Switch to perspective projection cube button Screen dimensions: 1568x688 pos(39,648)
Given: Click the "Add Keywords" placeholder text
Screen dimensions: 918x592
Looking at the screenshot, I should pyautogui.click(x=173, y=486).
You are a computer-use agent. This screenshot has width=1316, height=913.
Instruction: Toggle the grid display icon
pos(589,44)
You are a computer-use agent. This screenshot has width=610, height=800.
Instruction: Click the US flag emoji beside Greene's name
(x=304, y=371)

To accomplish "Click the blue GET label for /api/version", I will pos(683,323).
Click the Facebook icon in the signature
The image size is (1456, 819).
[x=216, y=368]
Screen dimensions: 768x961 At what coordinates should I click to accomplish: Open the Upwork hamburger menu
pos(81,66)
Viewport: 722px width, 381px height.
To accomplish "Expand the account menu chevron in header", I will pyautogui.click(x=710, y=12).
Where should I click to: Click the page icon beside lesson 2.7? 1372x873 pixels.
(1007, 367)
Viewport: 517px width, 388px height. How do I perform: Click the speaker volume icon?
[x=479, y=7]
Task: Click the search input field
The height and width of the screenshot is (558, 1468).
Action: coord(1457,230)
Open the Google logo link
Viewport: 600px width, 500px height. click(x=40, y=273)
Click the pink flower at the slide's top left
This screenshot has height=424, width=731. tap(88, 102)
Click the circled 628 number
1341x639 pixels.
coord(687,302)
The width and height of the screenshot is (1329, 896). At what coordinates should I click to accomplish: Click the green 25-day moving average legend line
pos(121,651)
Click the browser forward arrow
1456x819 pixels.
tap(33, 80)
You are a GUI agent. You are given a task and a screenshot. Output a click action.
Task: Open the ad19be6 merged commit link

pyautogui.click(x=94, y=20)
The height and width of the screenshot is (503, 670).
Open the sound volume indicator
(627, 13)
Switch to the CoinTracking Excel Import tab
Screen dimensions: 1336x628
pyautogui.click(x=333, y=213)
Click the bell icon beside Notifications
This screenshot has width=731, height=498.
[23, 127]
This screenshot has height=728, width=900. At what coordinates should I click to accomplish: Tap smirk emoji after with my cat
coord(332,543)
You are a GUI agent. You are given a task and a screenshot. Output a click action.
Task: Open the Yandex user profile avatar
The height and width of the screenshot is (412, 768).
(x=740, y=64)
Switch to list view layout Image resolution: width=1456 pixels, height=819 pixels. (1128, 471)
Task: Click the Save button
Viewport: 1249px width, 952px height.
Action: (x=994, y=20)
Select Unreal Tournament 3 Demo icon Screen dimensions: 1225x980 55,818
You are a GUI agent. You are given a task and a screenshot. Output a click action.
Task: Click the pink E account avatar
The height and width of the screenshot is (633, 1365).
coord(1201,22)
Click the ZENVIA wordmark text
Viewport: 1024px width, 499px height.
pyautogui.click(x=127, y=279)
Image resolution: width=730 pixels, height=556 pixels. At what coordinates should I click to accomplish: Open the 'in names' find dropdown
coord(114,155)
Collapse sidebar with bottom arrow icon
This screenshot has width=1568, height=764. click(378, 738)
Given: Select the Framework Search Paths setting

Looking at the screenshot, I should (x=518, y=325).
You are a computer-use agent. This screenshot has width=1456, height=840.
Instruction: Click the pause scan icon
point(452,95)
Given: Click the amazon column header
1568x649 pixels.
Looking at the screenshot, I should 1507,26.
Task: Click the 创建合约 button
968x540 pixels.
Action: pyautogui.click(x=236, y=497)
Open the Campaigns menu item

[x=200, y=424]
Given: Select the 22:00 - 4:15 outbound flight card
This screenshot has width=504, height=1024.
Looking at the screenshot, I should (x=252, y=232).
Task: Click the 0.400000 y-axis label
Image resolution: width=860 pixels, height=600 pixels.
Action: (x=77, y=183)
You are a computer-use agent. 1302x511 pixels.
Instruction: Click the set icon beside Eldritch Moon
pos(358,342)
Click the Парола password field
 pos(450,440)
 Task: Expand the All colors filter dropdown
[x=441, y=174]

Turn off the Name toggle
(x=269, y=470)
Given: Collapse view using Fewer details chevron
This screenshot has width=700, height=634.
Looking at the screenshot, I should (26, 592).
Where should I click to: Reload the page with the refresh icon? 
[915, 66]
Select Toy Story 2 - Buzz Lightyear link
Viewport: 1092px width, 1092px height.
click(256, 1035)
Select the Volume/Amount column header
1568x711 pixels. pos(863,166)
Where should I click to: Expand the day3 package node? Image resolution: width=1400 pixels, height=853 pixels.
************
Put these lines into a JSON list of strings, one string per line, leaving out blank lines.

§ **Answer to the problem**:
[
  "Switch to perspective projection cube button Screen dimensions: 1568x688 pos(39,648)",
  "Given: Click the \"Add Keywords\" placeholder text",
  "Screen dimensions: 918x592",
  "Looking at the screenshot, I should pyautogui.click(x=173, y=486).",
  "You are a computer-use agent. This screenshot has width=1316, height=913.",
  "Instruction: Toggle the grid display icon",
  "pos(589,44)",
  "You are a computer-use agent. This screenshot has width=610, height=800.",
  "Instruction: Click the US flag emoji beside Greene's name",
  "(x=304, y=371)",
  "To accomplish \"Click the blue GET label for /api/version\", I will pos(683,323).",
  "Click the Facebook icon in the signature",
  "The image size is (1456, 819).",
  "[x=216, y=368]",
  "Screen dimensions: 768x961 At what coordinates should I click to accomplish: Open the Upwork hamburger menu",
  "pos(81,66)",
  "Viewport: 722px width, 381px height.",
  "To accomplish \"Expand the account menu chevron in header\", I will pyautogui.click(x=710, y=12).",
  "Where should I click to: Click the page icon beside lesson 2.7? 1372x873 pixels.",
  "(1007, 367)",
  "Viewport: 517px width, 388px height. How do I perform: Click the speaker volume icon?",
  "[x=479, y=7]",
  "Task: Click the search input field",
  "The height and width of the screenshot is (558, 1468).",
  "Action: coord(1457,230)",
  "Open the Google logo link",
  "Viewport: 600px width, 500px height. click(x=40, y=273)",
  "Click the pink flower at the slide's top left",
  "This screenshot has height=424, width=731. tap(88, 102)",
  "Click the circled 628 number",
  "1341x639 pixels.",
  "coord(687,302)",
  "The width and height of the screenshot is (1329, 896). At what coordinates should I click to accomplish: Click the green 25-day moving average legend line",
  "pos(121,651)",
  "Click the browser forward arrow",
  "1456x819 pixels.",
  "tap(33, 80)",
  "You are a GUI agent. You are given a task and a screenshot. Output a click action.",
  "Task: Open the ad19be6 merged commit link",
  "pyautogui.click(x=94, y=20)",
  "The height and width of the screenshot is (503, 670).",
  "Open the sound volume indicator",
  "(627, 13)",
  "Switch to the CoinTracking Excel Import tab",
  "Screen dimensions: 1336x628",
  "pyautogui.click(x=333, y=213)",
  "Click the bell icon beside Notifications",
  "This screenshot has width=731, height=498.",
  "[23, 127]",
  "This screenshot has height=728, width=900. At what coordinates should I click to accomplish: Tap smirk emoji after with my cat",
  "coord(332,543)",
  "You are a GUI agent. You are given a task and a screenshot. Output a click action.",
  "Task: Open the Yandex user profile avatar",
  "The height and width of the screenshot is (412, 768).",
  "(x=740, y=64)",
  "Switch to list view layout Image resolution: width=1456 pixels, height=819 pixels. (1128, 471)",
  "Task: Click the Save button",
  "Viewport: 1249px width, 952px height.",
  "Action: (x=994, y=20)",
  "Select Unreal Tournament 3 Demo icon Screen dimensions: 1225x980 55,818",
  "You are a GUI agent. You are given a task and a screenshot. Output a click action.",
  "Task: Click the pink E account avatar",
  "The height and width of the screenshot is (633, 1365).",
  "coord(1201,22)",
  "Click the ZENVIA wordmark text",
  "Viewport: 1024px width, 499px height.",
  "pyautogui.click(x=127, y=279)",
  "Image resolution: width=730 pixels, height=556 pixels. At what coordinates should I click to accomplish: Open the 'in names' find dropdown",
  "coord(114,155)",
  "Collapse sidebar with bottom arrow icon",
  "This screenshot has width=1568, height=764. click(378, 738)",
  "Given: Select the Framework Search Paths setting",
  "Looking at the screenshot, I should (x=518, y=325).",
  "You are a computer-use agent. This screenshot has width=1456, height=840.",
  "Instruction: Click the pause scan icon",
  "point(452,95)",
  "Given: Click the amazon column header",
  "1568x649 pixels.",
  "Looking at the screenshot, I should 1507,26.",
  "Task: Click the 创建合约 button",
  "968x540 pixels.",
  "Action: pyautogui.click(x=236, y=497)",
  "Open the Campaigns menu item",
  "[x=200, y=424]",
  "Given: Select the 22:00 - 4:15 outbound flight card",
  "This screenshot has width=504, height=1024.",
  "Looking at the screenshot, I should (x=252, y=232).",
  "Task: Click the 0.400000 y-axis label",
  "Image resolution: width=860 pixels, height=600 pixels.",
  "Action: (x=77, y=183)",
  "You are a computer-use agent. 1302x511 pixels.",
  "Instruction: Click the set icon beside Eldritch Moon",
  "pos(358,342)",
  "Click the Парола password field",
  " pos(450,440)",
  " Task: Expand the All colors filter dropdown",
  "[x=441, y=174]",
  "Turn off the Name toggle",
  "(x=269, y=470)",
  "Given: Collapse view using Fewer details chevron",
  "This screenshot has width=700, height=634.",
  "Looking at the screenshot, I should (26, 592).",
  "Where should I click to: Reload the page with the refresh icon? ",
  "[915, 66]",
  "Select Toy Story 2 - Buzz Lightyear link",
  "Viewport: 1092px width, 1092px height.",
  "click(256, 1035)",
  "Select the Volume/Amount column header",
  "1568x711 pixels. pos(863,166)",
  "Where should I click to: Expand the day3 package node? Image resolution: width=1400 pixels, height=853 pixels."
]